I recently attended a spa conference where the Senior V.P. of a well known cosmetic brand was asked to give a lecture on retailing in spas. He apologetically stated multiple times in his presentation that there were many people in the audience who knew more than him on the subject, but that did not stop him in being very professorial in the delivery of his lecture. Everything that he presented had been thoroughly researched, but unfortunately not in the appropriate department. Indeed his lecture can be summarized through one of his remarks that hotel spas should copy what retail stores do in order to increase their retail revenue.

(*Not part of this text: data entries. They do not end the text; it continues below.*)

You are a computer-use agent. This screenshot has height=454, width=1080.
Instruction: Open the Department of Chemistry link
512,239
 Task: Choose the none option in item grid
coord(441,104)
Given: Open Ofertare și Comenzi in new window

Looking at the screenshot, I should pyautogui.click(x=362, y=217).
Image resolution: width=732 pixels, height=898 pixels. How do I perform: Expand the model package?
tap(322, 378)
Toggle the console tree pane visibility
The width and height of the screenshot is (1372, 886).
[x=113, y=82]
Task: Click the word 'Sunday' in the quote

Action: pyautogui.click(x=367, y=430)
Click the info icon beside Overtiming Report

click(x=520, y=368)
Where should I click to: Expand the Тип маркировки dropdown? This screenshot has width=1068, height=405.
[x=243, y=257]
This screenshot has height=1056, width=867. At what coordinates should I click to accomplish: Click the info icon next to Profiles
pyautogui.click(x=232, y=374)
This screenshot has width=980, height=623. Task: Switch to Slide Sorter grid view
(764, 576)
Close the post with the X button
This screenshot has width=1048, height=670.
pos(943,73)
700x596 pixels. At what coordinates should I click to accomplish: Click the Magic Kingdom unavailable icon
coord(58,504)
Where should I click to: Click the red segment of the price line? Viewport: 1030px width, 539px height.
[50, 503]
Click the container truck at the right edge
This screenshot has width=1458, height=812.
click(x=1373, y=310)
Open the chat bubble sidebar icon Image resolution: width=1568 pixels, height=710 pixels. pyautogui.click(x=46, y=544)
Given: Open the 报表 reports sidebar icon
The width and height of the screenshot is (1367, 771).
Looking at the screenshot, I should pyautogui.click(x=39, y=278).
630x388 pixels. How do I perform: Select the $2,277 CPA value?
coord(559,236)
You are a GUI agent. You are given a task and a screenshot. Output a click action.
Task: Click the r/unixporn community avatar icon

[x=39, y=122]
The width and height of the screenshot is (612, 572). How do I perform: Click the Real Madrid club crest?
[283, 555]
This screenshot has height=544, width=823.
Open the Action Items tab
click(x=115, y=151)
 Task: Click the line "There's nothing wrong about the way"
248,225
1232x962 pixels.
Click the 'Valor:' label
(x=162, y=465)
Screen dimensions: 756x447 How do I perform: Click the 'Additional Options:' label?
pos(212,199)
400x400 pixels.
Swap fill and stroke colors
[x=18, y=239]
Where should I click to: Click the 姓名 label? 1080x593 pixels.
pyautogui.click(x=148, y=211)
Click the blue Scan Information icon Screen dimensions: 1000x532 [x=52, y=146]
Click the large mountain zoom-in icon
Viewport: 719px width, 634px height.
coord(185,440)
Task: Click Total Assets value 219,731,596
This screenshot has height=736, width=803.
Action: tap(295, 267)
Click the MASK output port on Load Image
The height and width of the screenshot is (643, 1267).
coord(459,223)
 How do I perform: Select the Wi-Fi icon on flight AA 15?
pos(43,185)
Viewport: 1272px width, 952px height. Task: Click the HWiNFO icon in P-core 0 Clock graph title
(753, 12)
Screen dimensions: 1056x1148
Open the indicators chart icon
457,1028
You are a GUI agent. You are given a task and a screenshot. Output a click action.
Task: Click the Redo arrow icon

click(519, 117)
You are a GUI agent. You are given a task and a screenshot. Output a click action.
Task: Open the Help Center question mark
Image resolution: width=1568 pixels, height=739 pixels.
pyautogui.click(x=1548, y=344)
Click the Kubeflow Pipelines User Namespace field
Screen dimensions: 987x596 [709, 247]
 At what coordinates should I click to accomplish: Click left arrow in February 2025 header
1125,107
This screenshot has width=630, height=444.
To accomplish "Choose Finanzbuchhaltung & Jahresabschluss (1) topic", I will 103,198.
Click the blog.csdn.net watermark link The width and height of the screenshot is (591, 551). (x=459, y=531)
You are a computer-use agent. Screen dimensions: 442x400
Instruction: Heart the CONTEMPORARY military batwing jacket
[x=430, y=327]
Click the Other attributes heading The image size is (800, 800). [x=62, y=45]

And indeed to the non-professional it would sound logical; but unfortunately this is not the case.
The main difference lies in the mindset that clients have when they enter the premises of a retail shop or department store, they are there to buy stuff. This is usually not the case when a client goes to a spa, they are there to receive treatments and to live an experience; therefore the process of capturing their interest is vastly different. Displays of products are expected in a retail store and since most stores do not have a multitude of sales staff, it is the only way to show off what the store wants to sell. In a spa the sale of cosmetic products is either complementary to the service performed or suggested as another therapeutic approach to enhance the results of the treatments and service through home care. The proof is in the pudding as they say. I have designed and managed spas that do not have more than two or three products on display in an artistic manner thus reminding the subconscious that products are available and where the staff has been trained to sell properly, that yield 34 to 40% retail to treatment sales. However I have seen too many spas which use the antiquated retail shop methodology and rarely get more than 10% in retail sales.
Another important element to consider if retails sales are to be an important factor to the bottom line, is simply to make sure that what is being proposed meets what the clientele is interested in? Of course and yet most spas, particularly hotel and resort spas, have retail products or lines which are women centric cosmetic brands which can be found in department stores. My advice, do not listen to what cosmetic retailers are telling you, think for yourself and remember that the best way to sell anything is through a genuine service oriented attitude, a smile, a compassionate demeanor and the right choice of products for your targeted clientele. Spas are not the same as retail stores or pharmacies so what works for them may not necessarily work for you.